Pracownicy Volkswagena zwiększyli presję na kierownictwo firmy, organizując nowe strajki w niemieckich fabrykach, gdy czwarta runda negocjacji miała rozpocząć się w wyniku coraz bardziej zaciekłego konfliktu w związku z obniżkami płac i zamykaniem fabryk. Pisze o tym Reuters.

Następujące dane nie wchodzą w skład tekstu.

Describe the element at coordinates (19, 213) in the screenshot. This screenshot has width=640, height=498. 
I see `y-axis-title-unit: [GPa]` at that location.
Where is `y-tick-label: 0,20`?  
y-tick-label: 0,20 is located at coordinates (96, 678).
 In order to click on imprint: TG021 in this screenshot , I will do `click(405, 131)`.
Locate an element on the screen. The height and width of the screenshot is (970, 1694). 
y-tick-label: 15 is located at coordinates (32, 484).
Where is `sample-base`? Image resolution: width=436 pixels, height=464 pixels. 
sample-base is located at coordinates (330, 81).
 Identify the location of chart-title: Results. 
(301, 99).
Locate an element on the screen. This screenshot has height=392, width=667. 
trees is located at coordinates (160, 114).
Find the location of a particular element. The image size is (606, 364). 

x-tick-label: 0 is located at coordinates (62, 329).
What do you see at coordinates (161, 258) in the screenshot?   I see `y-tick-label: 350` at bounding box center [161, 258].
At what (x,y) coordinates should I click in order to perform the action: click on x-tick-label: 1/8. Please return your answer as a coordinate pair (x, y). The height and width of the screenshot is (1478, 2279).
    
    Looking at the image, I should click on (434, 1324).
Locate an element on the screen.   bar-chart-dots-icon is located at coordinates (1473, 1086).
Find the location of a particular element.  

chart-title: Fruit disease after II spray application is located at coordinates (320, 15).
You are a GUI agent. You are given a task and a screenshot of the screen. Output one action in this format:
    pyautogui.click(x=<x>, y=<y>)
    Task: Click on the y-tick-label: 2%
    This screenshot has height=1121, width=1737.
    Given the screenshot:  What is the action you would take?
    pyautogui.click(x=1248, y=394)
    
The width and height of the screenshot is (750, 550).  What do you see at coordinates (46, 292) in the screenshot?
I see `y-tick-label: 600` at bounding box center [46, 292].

►Zasubskrybuj stronę Ministerstwa Finansów na Facebooku: najważniejsze wiadomości finansowe
Co wiemy
Najnowsza runda negocjacji, która rozpoczęła się we wrześniu, ma miejsce w momencie, gdy największy europejski producent samochodów szuka sposobów radykalnego obniżenia kosztów w Niemczech, aby lepiej konkurować z większymi, tanimi azjatyckimi konkurentami wkraczającymi na jego rynek krajowy.
Kryzys VW uderzył w największą gospodarkę Europy w czasach niepewności oraz wewnętrzne zawirowania polityczne, a także szersze zamieszanie wśród producentów samochodów w regionie. Kanclerz Olaf Scholz, który traci w sondażach przed przedterminowymi wyborami, przestrzegł VW przed zamykaniem fabryk w weekend.
Szczegóły
Negocjacje rozpoczną się około godziny 12:30 czasu niemieckiego, a pracownicy spędzi 4-godzinny strajk w dziewięciu niemieckich fabrykach VW – drugi w tygodniu i dwukrotnie więcej niż 2-godzinny strajk, który miał miejsce za pierwszym razem.
Pracownicy, którzy odrzucają jakiekolwiek obniżki płac lub zamykanie zakładów, mogą zwiększyć presję, ostatecznie organizując strajki 24-godzinne lub nawet na czas nieokreślony.
Volkswagen nalega na potrzebę ograniczenia mocy produkcyjnych i płac w związku z popytem na samochody w Europie spadła, a koszty w Niemczech uniemożliwiają konkurowanie z nowymi konkurentami.